**WHAT IS EXPECTED**:
Word for word, transcribe all the entries shown below.

Stored dataset items:
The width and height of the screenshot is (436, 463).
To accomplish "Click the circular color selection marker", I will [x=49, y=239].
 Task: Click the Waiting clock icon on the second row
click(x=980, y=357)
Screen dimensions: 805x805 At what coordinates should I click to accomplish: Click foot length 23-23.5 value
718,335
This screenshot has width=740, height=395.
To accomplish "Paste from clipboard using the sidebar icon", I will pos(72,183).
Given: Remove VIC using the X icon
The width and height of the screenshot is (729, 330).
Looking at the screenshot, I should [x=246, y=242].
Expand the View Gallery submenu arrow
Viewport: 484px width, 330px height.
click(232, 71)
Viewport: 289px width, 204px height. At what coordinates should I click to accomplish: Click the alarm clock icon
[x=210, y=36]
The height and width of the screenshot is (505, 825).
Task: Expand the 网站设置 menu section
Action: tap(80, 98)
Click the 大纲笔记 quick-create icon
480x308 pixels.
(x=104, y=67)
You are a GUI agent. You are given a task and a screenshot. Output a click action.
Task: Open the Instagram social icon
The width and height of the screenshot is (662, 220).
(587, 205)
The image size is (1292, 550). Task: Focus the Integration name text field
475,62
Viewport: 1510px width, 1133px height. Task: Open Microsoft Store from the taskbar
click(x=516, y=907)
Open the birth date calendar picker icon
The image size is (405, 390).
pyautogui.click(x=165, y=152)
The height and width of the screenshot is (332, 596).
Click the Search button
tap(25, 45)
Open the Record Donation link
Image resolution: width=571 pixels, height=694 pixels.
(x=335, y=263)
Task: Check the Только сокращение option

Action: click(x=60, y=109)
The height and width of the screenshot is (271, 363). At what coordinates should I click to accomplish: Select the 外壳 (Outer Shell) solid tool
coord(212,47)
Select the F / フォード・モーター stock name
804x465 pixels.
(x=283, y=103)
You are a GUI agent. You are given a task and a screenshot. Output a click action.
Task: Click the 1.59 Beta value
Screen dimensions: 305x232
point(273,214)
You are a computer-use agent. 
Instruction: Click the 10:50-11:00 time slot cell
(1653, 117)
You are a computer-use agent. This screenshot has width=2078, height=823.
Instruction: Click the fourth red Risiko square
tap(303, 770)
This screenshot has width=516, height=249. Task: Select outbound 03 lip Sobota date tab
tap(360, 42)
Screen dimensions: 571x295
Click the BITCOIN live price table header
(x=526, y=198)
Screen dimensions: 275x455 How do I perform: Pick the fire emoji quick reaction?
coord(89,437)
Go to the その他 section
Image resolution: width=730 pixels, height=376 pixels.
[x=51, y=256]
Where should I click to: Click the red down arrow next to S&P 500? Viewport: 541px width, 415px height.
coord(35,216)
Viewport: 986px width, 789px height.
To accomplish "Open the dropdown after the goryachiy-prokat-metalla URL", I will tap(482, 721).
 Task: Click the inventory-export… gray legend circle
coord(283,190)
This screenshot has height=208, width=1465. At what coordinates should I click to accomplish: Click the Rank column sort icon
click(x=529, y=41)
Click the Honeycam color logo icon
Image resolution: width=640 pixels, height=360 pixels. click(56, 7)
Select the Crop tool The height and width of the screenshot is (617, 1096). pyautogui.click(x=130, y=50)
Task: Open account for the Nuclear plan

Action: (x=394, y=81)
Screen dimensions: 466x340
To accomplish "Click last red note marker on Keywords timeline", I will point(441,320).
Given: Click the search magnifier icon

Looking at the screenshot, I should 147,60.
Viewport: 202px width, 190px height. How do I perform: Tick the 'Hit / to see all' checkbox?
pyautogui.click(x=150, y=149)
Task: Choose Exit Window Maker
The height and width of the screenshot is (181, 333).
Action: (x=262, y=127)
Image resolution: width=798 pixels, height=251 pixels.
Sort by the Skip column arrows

**RESPONSE AREA**:
The width and height of the screenshot is (436, 463).
To accomplish "Click the circular color selection marker", I will [x=49, y=239].
 Task: Click the Waiting clock icon on the second row
click(x=980, y=357)
Screen dimensions: 805x805 At what coordinates should I click to accomplish: Click foot length 23-23.5 value
718,335
This screenshot has width=740, height=395.
To accomplish "Paste from clipboard using the sidebar icon", I will pos(72,183).
Given: Remove VIC using the X icon
The width and height of the screenshot is (729, 330).
Looking at the screenshot, I should [x=246, y=242].
Expand the View Gallery submenu arrow
Viewport: 484px width, 330px height.
click(232, 71)
Viewport: 289px width, 204px height. At what coordinates should I click to accomplish: Click the alarm clock icon
[x=210, y=36]
The height and width of the screenshot is (505, 825).
Task: Expand the 网站设置 menu section
Action: tap(80, 98)
Click the 大纲笔记 quick-create icon
480x308 pixels.
(x=104, y=67)
You are a GUI agent. You are given a task and a screenshot. Output a click action.
Task: Open the Instagram social icon
The width and height of the screenshot is (662, 220).
(587, 205)
The image size is (1292, 550). Task: Focus the Integration name text field
475,62
Viewport: 1510px width, 1133px height. Task: Open Microsoft Store from the taskbar
click(x=516, y=907)
Open the birth date calendar picker icon
The image size is (405, 390).
pyautogui.click(x=165, y=152)
The height and width of the screenshot is (332, 596).
Click the Search button
tap(25, 45)
Open the Record Donation link
Image resolution: width=571 pixels, height=694 pixels.
(x=335, y=263)
Task: Check the Только сокращение option

Action: click(x=60, y=109)
The height and width of the screenshot is (271, 363). At what coordinates should I click to accomplish: Select the 外壳 (Outer Shell) solid tool
coord(212,47)
Select the F / フォード・モーター stock name
804x465 pixels.
(x=283, y=103)
You are a GUI agent. You are given a task and a screenshot. Output a click action.
Task: Click the 1.59 Beta value
Screen dimensions: 305x232
point(273,214)
You are a computer-use agent. 
Instruction: Click the 10:50-11:00 time slot cell
(1653, 117)
You are a computer-use agent. This screenshot has width=2078, height=823.
Instruction: Click the fourth red Risiko square
tap(303, 770)
This screenshot has width=516, height=249. Task: Select outbound 03 lip Sobota date tab
tap(360, 42)
Screen dimensions: 571x295
Click the BITCOIN live price table header
(x=526, y=198)
Screen dimensions: 275x455 How do I perform: Pick the fire emoji quick reaction?
coord(89,437)
Go to the その他 section
Image resolution: width=730 pixels, height=376 pixels.
[x=51, y=256]
Where should I click to: Click the red down arrow next to S&P 500? Viewport: 541px width, 415px height.
coord(35,216)
Viewport: 986px width, 789px height.
To accomplish "Open the dropdown after the goryachiy-prokat-metalla URL", I will tap(482, 721).
 Task: Click the inventory-export… gray legend circle
coord(283,190)
This screenshot has height=208, width=1465. At what coordinates should I click to accomplish: Click the Rank column sort icon
click(x=529, y=41)
Click the Honeycam color logo icon
Image resolution: width=640 pixels, height=360 pixels. click(56, 7)
Select the Crop tool The height and width of the screenshot is (617, 1096). pyautogui.click(x=130, y=50)
Task: Open account for the Nuclear plan

Action: (x=394, y=81)
Screen dimensions: 466x340
To accomplish "Click last red note marker on Keywords timeline", I will point(441,320).
Given: Click the search magnifier icon

Looking at the screenshot, I should 147,60.
Viewport: 202px width, 190px height. How do I perform: Tick the 'Hit / to see all' checkbox?
pyautogui.click(x=150, y=149)
Task: Choose Exit Window Maker
The height and width of the screenshot is (181, 333).
Action: (x=262, y=127)
Image resolution: width=798 pixels, height=251 pixels.
Sort by the Skip column arrows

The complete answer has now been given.